Rohan Verma

Learning Machine Learning and other programming stuff

View on GitHub

Plotting and Visualization

Making informative visualizations (sometimes called plots) is one of the most important tasks in data analysis. It may be a part of the exploratory process—for example, to help identify outliers or needed data transformations, or as a way of generating ideas for models. matplotlib is a desktop plotting package designed for creating (mostly two-dimensional) publication-quality plots. matplotlib supports various GUI backends on all operating systems and additionally can export visualizations to all of the common vector and raster graphics formats (PDF, SVG, JPG, PNG, BMP, GIF, etc.).

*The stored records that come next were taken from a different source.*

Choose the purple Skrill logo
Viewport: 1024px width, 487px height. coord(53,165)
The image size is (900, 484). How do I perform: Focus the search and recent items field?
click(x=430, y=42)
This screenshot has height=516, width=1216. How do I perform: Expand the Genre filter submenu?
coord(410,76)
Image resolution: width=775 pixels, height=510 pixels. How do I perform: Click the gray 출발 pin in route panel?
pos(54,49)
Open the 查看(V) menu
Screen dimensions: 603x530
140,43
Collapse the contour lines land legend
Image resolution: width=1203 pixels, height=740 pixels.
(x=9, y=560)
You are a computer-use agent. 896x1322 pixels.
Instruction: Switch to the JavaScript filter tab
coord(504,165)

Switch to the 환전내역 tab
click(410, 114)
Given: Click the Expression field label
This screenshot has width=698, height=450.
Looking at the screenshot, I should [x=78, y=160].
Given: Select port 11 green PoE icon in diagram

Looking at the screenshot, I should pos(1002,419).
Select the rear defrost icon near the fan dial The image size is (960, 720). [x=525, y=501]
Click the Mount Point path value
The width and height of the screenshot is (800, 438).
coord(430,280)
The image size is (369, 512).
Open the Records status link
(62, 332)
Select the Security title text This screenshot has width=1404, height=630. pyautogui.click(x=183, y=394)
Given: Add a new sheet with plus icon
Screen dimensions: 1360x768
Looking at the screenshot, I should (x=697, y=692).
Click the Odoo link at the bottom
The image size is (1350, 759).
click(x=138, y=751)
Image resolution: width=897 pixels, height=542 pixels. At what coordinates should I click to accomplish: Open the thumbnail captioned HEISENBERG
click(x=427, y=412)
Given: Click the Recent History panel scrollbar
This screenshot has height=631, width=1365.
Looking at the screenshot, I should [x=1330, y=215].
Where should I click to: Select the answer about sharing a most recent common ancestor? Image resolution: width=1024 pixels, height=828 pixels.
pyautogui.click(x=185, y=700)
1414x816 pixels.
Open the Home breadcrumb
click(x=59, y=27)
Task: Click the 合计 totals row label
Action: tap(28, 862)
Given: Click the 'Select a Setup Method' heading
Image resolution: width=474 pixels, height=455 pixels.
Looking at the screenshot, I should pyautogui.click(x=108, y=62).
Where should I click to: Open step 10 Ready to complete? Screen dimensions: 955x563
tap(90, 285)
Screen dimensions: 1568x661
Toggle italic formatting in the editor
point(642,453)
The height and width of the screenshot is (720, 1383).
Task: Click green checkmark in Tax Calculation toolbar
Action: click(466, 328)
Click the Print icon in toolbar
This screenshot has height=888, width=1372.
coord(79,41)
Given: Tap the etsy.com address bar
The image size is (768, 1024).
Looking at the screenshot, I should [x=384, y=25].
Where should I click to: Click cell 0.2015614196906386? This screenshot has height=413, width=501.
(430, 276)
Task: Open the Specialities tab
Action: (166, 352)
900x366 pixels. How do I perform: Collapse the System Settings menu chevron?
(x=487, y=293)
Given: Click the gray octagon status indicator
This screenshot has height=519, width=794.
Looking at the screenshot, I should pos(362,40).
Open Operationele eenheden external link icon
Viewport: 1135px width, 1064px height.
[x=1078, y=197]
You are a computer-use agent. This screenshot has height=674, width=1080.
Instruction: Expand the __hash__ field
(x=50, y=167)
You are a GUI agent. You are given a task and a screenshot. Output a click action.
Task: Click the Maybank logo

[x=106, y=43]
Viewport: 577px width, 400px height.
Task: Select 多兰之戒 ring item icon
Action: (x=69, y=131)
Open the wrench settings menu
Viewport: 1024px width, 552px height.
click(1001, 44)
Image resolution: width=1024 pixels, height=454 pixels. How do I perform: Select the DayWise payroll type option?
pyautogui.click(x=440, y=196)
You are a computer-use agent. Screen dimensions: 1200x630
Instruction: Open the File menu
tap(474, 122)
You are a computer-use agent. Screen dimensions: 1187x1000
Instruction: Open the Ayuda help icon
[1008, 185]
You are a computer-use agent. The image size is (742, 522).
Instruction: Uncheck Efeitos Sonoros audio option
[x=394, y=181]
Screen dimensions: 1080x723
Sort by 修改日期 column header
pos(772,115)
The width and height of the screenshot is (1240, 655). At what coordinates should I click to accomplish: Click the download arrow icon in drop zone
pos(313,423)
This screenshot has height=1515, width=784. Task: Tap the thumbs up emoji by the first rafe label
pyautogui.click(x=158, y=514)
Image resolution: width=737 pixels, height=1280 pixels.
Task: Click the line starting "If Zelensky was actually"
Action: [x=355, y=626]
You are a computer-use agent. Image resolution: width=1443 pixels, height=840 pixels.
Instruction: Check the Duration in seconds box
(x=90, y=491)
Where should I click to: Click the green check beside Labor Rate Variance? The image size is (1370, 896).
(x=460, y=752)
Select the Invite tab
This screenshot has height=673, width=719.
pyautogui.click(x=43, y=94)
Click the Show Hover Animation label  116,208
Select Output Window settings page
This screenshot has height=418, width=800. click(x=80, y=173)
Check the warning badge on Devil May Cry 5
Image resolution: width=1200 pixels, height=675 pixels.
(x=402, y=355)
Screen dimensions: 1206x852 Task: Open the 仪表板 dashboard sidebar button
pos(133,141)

A Brief matplotlib API Primer

With matplotlib, we use the following import convention :

In [11]: import matplotlib.pyplot as plt

After running %matplotlib notebook in Jupyter (or simply %matplotlib in IPython), we can try creating a simple plot. If everything is set up right, a line plot appear :

In [12]: import numpy as np
In [13]: data = np.arange(10)
In [15]: plt.plot(data)

Plot_1

Figures and Subplots

Plots in matplotlib reside within a Figure object. You can create a new figure with plt.figure :

In [16]: fig = plt.figure()

In IPython, an empty plot window will appear, but in Jupyter nothing will be shown until we use a few more commands. plt.figure has a number of options; notably, figsize will guarantee the figure has a certain size and aspect ratio if saved to disk. You can’t make a plot with a blank figure. You have to create one or more subplots using add_subplot :

In [17]: ax1 = fig.add_subplot(2, 2, 1)
In [18]: ax2 = fig.add_subplot(2, 2, 2)
In [19]: ax3 = fig.add_subplot(2, 2, 3)

Plot_2

When you issue a plotting command like plt.plot([1.5, 3.5, -2, 1.6]), matplotlib draws on the last figure and subplot used (creating one if necessary), thus hiding the figure and subplot creation.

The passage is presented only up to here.